Task item
What is needed here is an exact transcription of all the entries.

Input for this task
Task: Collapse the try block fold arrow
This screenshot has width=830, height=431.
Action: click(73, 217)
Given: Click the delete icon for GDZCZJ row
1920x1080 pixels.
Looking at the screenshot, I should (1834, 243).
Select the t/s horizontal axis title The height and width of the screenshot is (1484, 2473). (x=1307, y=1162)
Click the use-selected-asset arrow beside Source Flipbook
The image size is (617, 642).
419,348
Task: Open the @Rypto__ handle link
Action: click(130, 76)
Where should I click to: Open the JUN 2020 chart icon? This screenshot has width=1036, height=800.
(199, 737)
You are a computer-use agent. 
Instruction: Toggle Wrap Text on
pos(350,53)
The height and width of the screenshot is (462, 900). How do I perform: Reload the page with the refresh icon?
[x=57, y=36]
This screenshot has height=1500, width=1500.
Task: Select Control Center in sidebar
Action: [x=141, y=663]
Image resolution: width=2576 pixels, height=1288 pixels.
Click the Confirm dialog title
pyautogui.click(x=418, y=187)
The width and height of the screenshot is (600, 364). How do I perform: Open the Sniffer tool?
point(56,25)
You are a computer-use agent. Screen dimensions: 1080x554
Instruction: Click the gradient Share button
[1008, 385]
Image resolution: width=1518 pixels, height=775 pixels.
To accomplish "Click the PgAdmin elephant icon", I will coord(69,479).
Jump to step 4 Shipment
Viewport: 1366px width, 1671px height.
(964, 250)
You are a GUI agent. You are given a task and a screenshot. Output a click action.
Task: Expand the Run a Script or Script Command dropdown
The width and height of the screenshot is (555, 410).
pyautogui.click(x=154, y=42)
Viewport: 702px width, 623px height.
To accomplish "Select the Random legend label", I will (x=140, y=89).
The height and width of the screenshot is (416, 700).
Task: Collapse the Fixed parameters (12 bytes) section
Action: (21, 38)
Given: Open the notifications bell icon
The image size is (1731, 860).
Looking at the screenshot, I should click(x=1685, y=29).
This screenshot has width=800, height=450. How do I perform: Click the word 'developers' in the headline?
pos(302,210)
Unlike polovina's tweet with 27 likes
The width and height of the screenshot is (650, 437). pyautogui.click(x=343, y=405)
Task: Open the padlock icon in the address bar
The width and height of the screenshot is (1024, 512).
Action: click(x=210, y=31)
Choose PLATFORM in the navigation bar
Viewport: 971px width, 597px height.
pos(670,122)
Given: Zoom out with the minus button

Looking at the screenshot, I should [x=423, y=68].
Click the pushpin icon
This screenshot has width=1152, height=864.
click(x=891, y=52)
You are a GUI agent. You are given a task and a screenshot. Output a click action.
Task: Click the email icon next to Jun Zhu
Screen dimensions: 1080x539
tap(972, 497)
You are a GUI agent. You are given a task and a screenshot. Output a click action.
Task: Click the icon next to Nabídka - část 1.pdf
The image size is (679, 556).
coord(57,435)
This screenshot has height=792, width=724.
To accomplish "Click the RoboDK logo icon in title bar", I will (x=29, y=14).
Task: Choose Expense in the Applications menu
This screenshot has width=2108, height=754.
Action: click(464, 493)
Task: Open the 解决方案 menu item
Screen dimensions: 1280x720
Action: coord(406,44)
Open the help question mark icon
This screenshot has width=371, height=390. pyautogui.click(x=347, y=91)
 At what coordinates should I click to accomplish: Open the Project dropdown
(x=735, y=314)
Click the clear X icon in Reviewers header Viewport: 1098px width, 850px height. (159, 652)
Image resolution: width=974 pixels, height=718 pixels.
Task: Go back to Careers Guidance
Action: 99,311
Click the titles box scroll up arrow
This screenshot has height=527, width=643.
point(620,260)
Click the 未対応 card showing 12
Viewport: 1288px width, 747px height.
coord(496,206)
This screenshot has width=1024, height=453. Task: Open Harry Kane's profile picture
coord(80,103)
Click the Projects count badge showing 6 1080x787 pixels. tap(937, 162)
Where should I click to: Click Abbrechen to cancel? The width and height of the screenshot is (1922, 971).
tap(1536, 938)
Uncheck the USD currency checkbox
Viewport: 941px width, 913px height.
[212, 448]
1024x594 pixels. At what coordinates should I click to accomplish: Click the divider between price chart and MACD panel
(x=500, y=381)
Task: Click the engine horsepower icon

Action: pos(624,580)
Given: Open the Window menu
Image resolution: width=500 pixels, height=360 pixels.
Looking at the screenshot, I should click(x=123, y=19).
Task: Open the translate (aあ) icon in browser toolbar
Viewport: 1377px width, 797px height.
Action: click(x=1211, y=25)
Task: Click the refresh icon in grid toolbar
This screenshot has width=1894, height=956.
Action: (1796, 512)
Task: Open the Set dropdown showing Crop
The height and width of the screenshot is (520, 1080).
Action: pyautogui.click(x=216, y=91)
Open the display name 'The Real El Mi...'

Task solution
Task: Collapse the try block fold arrow
This screenshot has width=830, height=431.
Action: click(73, 217)
Given: Click the delete icon for GDZCZJ row
1920x1080 pixels.
Looking at the screenshot, I should (1834, 243).
Select the t/s horizontal axis title The height and width of the screenshot is (1484, 2473). (x=1307, y=1162)
Click the use-selected-asset arrow beside Source Flipbook
The image size is (617, 642).
419,348
Task: Open the @Rypto__ handle link
Action: click(130, 76)
Where should I click to: Open the JUN 2020 chart icon? This screenshot has width=1036, height=800.
(199, 737)
You are a computer-use agent. 
Instruction: Toggle Wrap Text on
pos(350,53)
The height and width of the screenshot is (462, 900). How do I perform: Reload the page with the refresh icon?
[x=57, y=36]
This screenshot has height=1500, width=1500.
Task: Select Control Center in sidebar
Action: [x=141, y=663]
Image resolution: width=2576 pixels, height=1288 pixels.
Click the Confirm dialog title
pyautogui.click(x=418, y=187)
The width and height of the screenshot is (600, 364). How do I perform: Open the Sniffer tool?
point(56,25)
You are a computer-use agent. Screen dimensions: 1080x554
Instruction: Click the gradient Share button
[1008, 385]
Image resolution: width=1518 pixels, height=775 pixels.
To accomplish "Click the PgAdmin elephant icon", I will coord(69,479).
Jump to step 4 Shipment
Viewport: 1366px width, 1671px height.
(964, 250)
You are a GUI agent. You are given a task and a screenshot. Output a click action.
Task: Expand the Run a Script or Script Command dropdown
The width and height of the screenshot is (555, 410).
pyautogui.click(x=154, y=42)
Viewport: 702px width, 623px height.
To accomplish "Select the Random legend label", I will (x=140, y=89).
The height and width of the screenshot is (416, 700).
Task: Collapse the Fixed parameters (12 bytes) section
Action: (21, 38)
Given: Open the notifications bell icon
The image size is (1731, 860).
Looking at the screenshot, I should click(x=1685, y=29).
This screenshot has width=800, height=450. How do I perform: Click the word 'developers' in the headline?
pos(302,210)
Unlike polovina's tweet with 27 likes
The width and height of the screenshot is (650, 437). pyautogui.click(x=343, y=405)
Task: Open the padlock icon in the address bar
The width and height of the screenshot is (1024, 512).
Action: click(x=210, y=31)
Choose PLATFORM in the navigation bar
Viewport: 971px width, 597px height.
pos(670,122)
Given: Zoom out with the minus button

Looking at the screenshot, I should [x=423, y=68].
Click the pushpin icon
This screenshot has width=1152, height=864.
click(x=891, y=52)
You are a GUI agent. You are given a task and a screenshot. Output a click action.
Task: Click the email icon next to Jun Zhu
Screen dimensions: 1080x539
tap(972, 497)
You are a GUI agent. You are given a task and a screenshot. Output a click action.
Task: Click the icon next to Nabídka - část 1.pdf
The image size is (679, 556).
coord(57,435)
This screenshot has height=792, width=724.
To accomplish "Click the RoboDK logo icon in title bar", I will (x=29, y=14).
Task: Choose Expense in the Applications menu
This screenshot has width=2108, height=754.
Action: click(464, 493)
Task: Open the 解决方案 menu item
Screen dimensions: 1280x720
Action: coord(406,44)
Open the help question mark icon
This screenshot has width=371, height=390. pyautogui.click(x=347, y=91)
 At what coordinates should I click to accomplish: Open the Project dropdown
(x=735, y=314)
Click the clear X icon in Reviewers header Viewport: 1098px width, 850px height. (159, 652)
Image resolution: width=974 pixels, height=718 pixels.
Task: Go back to Careers Guidance
Action: 99,311
Click the titles box scroll up arrow
This screenshot has height=527, width=643.
point(620,260)
Click the 未対応 card showing 12
Viewport: 1288px width, 747px height.
coord(496,206)
This screenshot has width=1024, height=453. Task: Open Harry Kane's profile picture
coord(80,103)
Click the Projects count badge showing 6 1080x787 pixels. tap(937, 162)
Where should I click to: Click Abbrechen to cancel? The width and height of the screenshot is (1922, 971).
tap(1536, 938)
Uncheck the USD currency checkbox
Viewport: 941px width, 913px height.
[212, 448]
1024x594 pixels. At what coordinates should I click to accomplish: Click the divider between price chart and MACD panel
(x=500, y=381)
Task: Click the engine horsepower icon

Action: pos(624,580)
Given: Open the Window menu
Image resolution: width=500 pixels, height=360 pixels.
Looking at the screenshot, I should click(x=123, y=19).
Task: Open the translate (aあ) icon in browser toolbar
Viewport: 1377px width, 797px height.
Action: click(x=1211, y=25)
Task: Click the refresh icon in grid toolbar
This screenshot has width=1894, height=956.
Action: (1796, 512)
Task: Open the Set dropdown showing Crop
The height and width of the screenshot is (520, 1080).
Action: pyautogui.click(x=216, y=91)
Open the display name 'The Real El Mi...'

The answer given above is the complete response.